The Yangtze River stretches 6,300 kilometers from the high Tibetan plateau to the East China Sea, winding through the heart of China. The upper watershed is a particularly critical supplier of ecosystem services to the nearly one-tenth of the world’s population who live in the basin. This fragile environment is changing rapidly, due to population growth and infrastructure development such as mining, road-building, and exploitation of regional hydropower resources. Over the next five years, government leaders will be making critical conservation and development decisions for the region.


Unprecedented economic growth and and 1/5 of the world's population depend on China's natural capital


This “Mother River” of China is not alone in the challenges it faces. While China harbors 10% of the world’s plant and animal species, it is also home to 1.3 billion people with needs that exert high pressure on resources. This most populous country in the world is experiencing unprecedented growth – roughly a 10% increase per year for over two decades. This rapid development must be balanced with conservation of biodiversity and life support systems to improve and sustain human well being, especially in the wake of devastating floods, severe water shortages, and increasing desertification and dust storms.

© Christine Tam - Dayaoshan, China

Better information on ecosystem services, their values, and the tradeoffs among them can help support the myriad of policies, programs, and plans that the Chinese face as they seek harmony between nature and society.

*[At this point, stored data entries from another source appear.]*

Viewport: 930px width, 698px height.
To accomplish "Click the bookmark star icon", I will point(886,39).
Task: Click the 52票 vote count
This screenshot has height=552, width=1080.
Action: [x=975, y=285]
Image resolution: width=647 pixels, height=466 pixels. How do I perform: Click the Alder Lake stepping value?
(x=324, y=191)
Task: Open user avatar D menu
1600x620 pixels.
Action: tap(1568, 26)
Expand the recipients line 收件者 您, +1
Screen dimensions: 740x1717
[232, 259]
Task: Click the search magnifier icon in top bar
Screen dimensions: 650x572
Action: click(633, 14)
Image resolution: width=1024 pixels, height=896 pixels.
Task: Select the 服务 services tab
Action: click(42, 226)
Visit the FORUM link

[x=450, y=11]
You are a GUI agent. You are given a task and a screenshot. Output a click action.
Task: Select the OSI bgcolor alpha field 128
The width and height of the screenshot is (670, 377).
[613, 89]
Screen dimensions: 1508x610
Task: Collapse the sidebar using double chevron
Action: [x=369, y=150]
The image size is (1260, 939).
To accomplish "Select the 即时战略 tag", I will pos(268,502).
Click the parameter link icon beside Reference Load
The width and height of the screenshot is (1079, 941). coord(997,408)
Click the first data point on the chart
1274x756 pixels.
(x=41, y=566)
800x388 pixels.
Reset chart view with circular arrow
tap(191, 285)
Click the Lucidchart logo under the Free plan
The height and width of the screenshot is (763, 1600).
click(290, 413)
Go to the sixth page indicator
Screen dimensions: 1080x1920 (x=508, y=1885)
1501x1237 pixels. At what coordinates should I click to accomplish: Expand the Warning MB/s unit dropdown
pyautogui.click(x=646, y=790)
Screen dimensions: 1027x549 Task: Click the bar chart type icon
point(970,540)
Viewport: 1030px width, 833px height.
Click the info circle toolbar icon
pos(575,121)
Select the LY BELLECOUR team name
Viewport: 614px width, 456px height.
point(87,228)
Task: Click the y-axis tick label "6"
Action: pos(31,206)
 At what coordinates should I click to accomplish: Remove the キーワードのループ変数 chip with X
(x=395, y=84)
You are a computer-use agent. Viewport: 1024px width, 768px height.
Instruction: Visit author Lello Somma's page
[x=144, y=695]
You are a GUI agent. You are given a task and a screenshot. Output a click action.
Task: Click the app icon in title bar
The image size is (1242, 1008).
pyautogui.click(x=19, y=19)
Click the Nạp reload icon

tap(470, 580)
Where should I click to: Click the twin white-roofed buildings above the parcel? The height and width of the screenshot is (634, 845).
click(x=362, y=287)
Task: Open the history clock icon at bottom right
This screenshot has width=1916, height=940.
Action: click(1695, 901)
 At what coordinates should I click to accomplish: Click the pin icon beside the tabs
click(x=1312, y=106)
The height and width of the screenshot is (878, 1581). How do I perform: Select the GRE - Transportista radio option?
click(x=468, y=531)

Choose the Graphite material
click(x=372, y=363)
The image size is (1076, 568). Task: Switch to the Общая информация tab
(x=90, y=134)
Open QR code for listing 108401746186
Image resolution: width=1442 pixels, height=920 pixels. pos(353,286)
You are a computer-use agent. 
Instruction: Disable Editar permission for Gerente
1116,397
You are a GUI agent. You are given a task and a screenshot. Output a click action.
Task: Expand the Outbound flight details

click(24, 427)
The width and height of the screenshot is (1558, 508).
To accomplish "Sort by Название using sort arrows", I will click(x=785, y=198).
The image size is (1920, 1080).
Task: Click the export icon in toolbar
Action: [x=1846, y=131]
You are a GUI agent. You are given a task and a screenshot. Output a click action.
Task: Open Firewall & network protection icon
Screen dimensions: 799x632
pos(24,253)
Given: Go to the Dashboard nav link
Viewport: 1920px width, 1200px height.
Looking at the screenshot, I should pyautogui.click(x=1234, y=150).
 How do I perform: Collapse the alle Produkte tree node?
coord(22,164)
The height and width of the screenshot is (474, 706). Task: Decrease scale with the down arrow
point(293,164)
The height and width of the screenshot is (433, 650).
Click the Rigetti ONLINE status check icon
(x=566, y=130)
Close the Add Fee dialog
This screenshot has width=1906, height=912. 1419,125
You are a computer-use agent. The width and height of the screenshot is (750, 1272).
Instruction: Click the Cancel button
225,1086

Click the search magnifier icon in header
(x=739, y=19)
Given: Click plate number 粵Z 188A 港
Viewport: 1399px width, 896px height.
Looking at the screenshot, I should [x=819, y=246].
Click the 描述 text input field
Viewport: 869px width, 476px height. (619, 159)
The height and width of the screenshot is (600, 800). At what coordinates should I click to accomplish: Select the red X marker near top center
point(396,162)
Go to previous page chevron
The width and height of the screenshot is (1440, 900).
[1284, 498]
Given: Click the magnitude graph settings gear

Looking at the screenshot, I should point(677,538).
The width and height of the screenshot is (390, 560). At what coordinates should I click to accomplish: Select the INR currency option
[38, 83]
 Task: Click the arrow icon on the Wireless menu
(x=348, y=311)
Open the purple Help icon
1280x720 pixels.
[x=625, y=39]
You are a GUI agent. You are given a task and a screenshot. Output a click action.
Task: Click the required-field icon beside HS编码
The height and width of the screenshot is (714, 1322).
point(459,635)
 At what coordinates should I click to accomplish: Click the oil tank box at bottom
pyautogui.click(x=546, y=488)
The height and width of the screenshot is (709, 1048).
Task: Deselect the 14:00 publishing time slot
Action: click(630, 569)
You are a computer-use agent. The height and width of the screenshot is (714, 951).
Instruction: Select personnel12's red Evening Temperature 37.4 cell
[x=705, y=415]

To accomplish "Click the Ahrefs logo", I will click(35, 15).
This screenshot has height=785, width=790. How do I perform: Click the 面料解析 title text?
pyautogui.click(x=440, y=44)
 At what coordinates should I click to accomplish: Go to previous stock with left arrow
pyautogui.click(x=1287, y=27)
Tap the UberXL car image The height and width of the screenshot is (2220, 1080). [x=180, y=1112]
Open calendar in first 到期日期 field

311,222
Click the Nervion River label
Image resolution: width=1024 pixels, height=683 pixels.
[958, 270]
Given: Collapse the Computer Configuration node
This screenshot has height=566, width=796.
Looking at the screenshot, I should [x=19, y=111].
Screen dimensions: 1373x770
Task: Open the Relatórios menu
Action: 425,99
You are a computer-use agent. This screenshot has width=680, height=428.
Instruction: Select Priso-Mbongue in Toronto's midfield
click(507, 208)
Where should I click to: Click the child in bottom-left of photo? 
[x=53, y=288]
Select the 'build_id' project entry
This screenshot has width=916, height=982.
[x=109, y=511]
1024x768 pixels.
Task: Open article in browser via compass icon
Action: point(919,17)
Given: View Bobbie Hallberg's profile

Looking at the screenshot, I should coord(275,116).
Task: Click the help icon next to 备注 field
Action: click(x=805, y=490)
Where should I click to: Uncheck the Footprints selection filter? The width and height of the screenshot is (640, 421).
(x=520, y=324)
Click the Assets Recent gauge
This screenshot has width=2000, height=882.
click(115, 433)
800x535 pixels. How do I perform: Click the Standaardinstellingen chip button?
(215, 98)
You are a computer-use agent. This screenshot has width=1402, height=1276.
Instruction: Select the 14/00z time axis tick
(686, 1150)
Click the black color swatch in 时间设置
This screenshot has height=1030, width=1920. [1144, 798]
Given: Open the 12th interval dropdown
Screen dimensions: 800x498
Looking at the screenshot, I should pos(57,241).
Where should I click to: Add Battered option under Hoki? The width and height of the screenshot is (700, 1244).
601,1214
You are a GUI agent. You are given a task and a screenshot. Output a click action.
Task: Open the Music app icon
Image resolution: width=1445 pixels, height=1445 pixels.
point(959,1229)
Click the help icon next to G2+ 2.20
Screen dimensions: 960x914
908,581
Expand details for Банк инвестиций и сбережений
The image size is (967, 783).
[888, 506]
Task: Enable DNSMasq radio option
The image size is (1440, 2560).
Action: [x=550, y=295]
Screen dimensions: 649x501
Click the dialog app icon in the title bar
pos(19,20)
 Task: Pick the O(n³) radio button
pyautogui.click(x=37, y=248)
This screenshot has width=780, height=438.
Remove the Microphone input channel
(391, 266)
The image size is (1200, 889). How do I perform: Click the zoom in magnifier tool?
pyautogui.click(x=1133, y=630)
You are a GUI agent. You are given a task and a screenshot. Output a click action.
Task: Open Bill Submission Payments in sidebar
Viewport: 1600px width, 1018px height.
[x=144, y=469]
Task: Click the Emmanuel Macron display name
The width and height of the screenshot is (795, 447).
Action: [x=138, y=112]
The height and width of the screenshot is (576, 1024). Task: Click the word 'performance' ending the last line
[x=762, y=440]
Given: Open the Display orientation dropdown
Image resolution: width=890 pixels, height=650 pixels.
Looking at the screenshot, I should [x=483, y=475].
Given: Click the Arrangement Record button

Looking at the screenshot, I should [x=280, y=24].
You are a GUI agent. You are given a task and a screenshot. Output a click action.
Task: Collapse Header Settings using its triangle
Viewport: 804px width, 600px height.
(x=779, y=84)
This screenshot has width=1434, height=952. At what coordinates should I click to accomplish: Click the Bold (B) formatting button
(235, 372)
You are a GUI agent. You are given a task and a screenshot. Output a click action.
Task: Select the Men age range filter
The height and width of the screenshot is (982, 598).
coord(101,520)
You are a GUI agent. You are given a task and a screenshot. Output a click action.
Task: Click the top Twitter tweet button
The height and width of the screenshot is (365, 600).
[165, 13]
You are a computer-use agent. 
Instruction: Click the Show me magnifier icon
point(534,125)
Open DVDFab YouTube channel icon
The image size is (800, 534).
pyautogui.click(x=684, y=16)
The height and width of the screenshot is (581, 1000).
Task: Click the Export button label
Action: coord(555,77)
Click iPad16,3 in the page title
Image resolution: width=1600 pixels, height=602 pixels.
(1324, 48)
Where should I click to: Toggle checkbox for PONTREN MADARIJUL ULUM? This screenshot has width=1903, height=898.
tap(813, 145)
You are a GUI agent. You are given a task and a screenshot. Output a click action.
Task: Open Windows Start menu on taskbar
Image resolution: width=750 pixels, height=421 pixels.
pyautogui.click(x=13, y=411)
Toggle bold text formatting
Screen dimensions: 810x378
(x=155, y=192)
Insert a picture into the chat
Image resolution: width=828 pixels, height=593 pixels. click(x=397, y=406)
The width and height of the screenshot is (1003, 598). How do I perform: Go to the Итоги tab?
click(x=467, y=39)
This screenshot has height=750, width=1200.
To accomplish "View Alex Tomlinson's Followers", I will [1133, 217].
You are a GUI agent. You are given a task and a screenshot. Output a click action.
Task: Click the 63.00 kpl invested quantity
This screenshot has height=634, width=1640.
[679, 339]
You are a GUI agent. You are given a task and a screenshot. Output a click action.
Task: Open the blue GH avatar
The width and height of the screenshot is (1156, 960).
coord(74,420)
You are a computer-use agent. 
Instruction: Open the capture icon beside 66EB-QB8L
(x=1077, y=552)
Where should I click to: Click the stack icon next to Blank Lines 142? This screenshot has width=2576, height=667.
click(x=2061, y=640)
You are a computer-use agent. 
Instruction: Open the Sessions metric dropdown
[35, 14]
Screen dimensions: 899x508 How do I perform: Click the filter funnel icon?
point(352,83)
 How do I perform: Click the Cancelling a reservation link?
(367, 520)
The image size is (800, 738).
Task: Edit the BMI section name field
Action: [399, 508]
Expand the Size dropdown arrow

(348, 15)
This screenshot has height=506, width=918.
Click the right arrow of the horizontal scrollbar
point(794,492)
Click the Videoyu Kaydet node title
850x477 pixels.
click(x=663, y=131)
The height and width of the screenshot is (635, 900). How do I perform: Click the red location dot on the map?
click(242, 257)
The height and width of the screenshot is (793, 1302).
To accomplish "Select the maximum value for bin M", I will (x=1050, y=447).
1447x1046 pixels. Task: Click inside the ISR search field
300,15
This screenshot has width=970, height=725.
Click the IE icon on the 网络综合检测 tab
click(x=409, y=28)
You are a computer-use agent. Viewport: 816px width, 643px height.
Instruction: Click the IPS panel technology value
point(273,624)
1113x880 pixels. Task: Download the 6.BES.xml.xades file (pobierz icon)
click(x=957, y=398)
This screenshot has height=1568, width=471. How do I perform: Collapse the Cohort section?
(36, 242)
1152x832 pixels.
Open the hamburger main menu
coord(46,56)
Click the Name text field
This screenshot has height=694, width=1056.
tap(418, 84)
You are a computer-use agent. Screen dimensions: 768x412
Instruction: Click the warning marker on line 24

Given the eagerness of the Chinese to find and embrace new and innovative solutions, there is no better country in which to make the link between nature and human well being a central tenet of land and water use policy.

The Natural Capital Project in China is:

    1. Collaborating with Chinese experts to advance tools and approaches to map and value ecosystem services tailored to the Chinese context;
    2. Cultivating on-the-ground models of application of an ecosystem services approach at local and regional scales, focusing initially on the Upper Yangtze River (UYRB) and Pearl River basins;
    3. Communicating about the essential linkages between humans and the critical life‐support systems that nature provides.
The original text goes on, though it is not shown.